Answer

**step1** Understanding the problem

We are asked to simplify the given expression, which is a sum of three fractions: $$\frac{2}{5}$$, $$\frac{3}{10}$$, and $$\frac{7}{25}$$. The final answer must be in decimal form.

**step2** Finding a common denominator

To add fractions, we need to find a common denominator. The denominators are 5, 10, and 25. We need to find the least common multiple (LCM) of these numbers.
Multiples of 5 are 5, 10, 15, 20, 25, 30, 35, 40, 45, 50...
Multiples of 10 are 10, 20, 30, 40, 50...
Multiples of 25 are 25, 50...
The smallest common multiple is 50. So, 50 will be our common denominator.

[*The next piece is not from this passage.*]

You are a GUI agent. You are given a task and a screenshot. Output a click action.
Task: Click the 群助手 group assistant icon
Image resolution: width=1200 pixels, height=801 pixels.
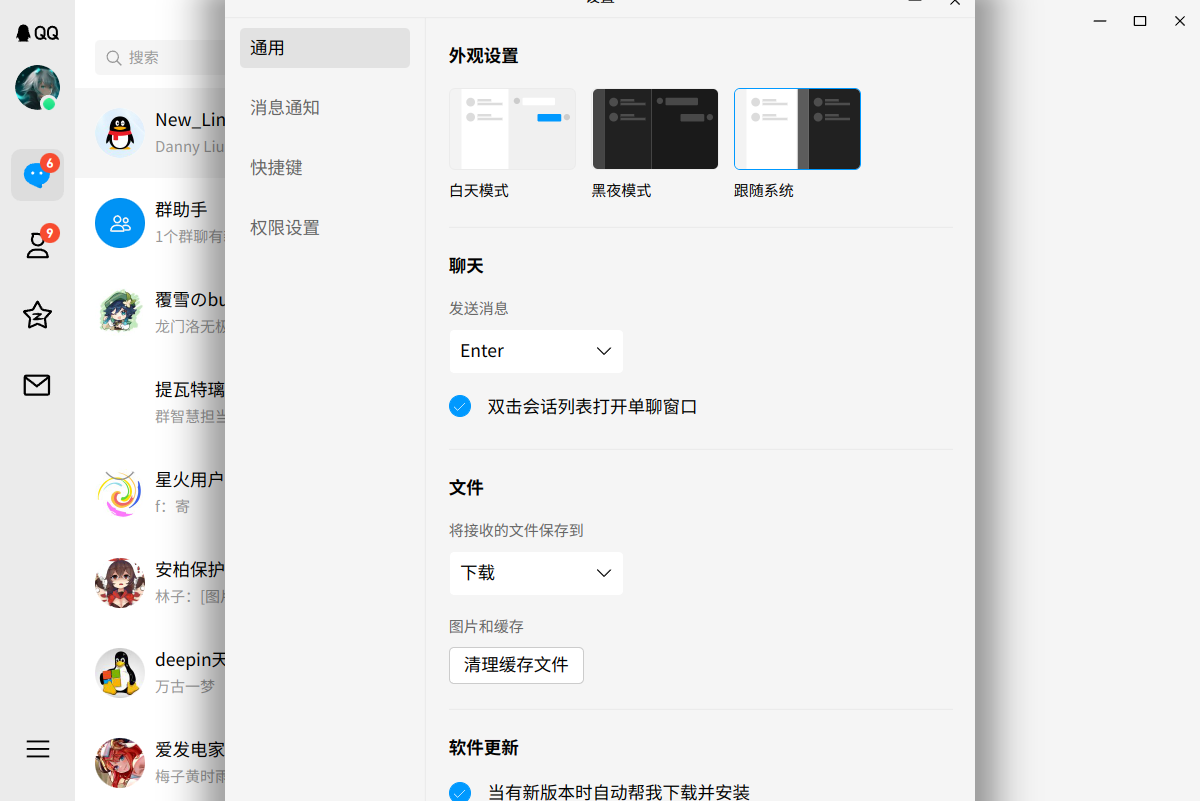[x=120, y=222]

**step3** Converting fractions to equivalent fractions with the common denominator

Now, we convert each fraction to an equivalent fraction with a denominator of 50.
For $$\frac{2}{5}$$, we multiply the numerator and denominator by 10 (since $$5 \times 10 = 50$$):
$$\frac{2}{5} = \frac{2 \times 10}{5 \times 10} = \frac{20}{50}$$
For $$\frac{3}{10}$$, we multiply the numerator and denominator by 5 (since $$10 \times 5 = 50$$):
$$\frac{3}{10} = \frac{3 \times 5}{10 \times 5} = \frac{15}{50}$$
For $$\frac{7}{25}$$, we multiply the numerator and denominator by 2 (since $$25 \times 2 = 50$$):
$$\frac{7}{25} = \frac{7 \times 2}{25 \times 2} = \frac{14}{50}$$

**step4** Adding the fractions

Now we add the equivalent fractions:
$$\frac{20}{50} + \frac{15}{50} + \frac{14}{50}$$
We add the numerators and keep the common denominator:
$$20 + 15 + 14 = 35 + 14 = 49$$
So, the sum of the fractions is $$\frac{49}{50}$$.

**step5** Converting the sum to decimal form

To convert the fraction $$\frac{49}{50}$$ to a decimal, we can make the denominator a power of 10. Since 50 can be multiplied by 2 to get 100, we multiply both the numerator and the denominator by 2:
$$\frac{49}{50} = \frac{49 \times 2}{50 \times 2} = \frac{98}{100}$$
Now, $$\frac{98}{100}$$ means 98 hundredths, which in decimal form is 0.98.